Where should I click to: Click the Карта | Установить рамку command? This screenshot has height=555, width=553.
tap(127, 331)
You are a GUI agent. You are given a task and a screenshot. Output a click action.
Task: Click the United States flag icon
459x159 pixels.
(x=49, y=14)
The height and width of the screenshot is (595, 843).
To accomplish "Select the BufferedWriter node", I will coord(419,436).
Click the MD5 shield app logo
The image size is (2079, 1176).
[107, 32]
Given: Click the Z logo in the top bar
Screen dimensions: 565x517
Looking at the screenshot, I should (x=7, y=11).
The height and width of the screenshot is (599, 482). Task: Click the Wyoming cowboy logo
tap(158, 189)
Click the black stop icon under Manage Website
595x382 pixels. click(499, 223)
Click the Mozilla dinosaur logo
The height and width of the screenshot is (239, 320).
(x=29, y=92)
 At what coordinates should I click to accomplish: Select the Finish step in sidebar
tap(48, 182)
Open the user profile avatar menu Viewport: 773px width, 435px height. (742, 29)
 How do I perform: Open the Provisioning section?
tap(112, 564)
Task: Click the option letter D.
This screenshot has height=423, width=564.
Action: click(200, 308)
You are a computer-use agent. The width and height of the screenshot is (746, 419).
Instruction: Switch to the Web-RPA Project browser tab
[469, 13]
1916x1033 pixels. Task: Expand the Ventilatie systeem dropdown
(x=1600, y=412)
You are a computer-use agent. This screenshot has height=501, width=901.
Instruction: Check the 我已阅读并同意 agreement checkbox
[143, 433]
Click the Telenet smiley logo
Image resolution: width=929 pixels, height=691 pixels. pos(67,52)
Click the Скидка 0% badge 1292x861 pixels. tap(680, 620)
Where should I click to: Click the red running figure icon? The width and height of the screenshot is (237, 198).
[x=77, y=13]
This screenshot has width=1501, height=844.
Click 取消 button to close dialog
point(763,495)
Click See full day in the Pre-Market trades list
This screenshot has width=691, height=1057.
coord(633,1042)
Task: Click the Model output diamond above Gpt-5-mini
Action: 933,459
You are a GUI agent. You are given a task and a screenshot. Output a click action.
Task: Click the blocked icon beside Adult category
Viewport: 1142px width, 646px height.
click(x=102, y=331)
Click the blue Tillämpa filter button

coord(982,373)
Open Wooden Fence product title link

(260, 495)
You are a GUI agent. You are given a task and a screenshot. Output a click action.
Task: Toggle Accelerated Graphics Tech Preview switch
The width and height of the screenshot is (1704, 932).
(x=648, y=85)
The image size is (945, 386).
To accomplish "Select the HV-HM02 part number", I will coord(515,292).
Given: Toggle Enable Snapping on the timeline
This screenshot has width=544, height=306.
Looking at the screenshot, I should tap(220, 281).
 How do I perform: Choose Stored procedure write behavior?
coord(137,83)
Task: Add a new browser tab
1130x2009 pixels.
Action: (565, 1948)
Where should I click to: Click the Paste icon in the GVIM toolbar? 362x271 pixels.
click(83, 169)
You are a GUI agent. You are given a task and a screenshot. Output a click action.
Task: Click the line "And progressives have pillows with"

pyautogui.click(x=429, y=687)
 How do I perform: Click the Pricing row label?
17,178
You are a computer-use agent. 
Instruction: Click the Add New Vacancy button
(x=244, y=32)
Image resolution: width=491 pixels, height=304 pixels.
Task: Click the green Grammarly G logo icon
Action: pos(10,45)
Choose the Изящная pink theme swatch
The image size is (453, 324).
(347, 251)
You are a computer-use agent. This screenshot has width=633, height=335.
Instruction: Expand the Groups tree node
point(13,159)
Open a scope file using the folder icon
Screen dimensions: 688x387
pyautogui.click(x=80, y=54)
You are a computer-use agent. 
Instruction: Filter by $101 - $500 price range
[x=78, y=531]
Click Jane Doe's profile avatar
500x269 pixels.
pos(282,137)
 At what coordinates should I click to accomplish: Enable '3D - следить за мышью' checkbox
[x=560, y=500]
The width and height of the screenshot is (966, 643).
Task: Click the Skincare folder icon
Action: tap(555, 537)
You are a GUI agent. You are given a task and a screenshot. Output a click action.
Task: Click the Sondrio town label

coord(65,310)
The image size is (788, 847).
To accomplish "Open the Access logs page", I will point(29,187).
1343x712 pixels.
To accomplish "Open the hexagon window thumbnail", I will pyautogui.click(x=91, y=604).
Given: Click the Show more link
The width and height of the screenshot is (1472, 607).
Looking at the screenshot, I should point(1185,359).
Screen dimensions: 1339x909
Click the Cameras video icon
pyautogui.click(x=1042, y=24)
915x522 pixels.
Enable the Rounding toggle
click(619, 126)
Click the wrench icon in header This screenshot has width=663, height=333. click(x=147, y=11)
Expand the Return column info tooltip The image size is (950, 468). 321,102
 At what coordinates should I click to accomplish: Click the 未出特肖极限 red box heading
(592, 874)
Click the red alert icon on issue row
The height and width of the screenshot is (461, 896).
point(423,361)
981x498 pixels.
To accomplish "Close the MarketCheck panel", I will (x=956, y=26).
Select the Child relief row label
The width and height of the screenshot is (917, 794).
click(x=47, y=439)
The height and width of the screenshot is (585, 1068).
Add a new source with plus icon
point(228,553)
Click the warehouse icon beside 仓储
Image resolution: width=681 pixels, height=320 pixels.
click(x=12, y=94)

▶ _WRITTEN REQUEST_
Display, in full, each line of the records that includes the word "Expand".

▶ _OUTPUT OF THE EXERCISE_
1916x1033 pixels. Task: Expand the Ventilatie systeem dropdown
Instruction: Expand the Groups tree node
Expand the Return column info tooltip The image size is (950, 468). 321,102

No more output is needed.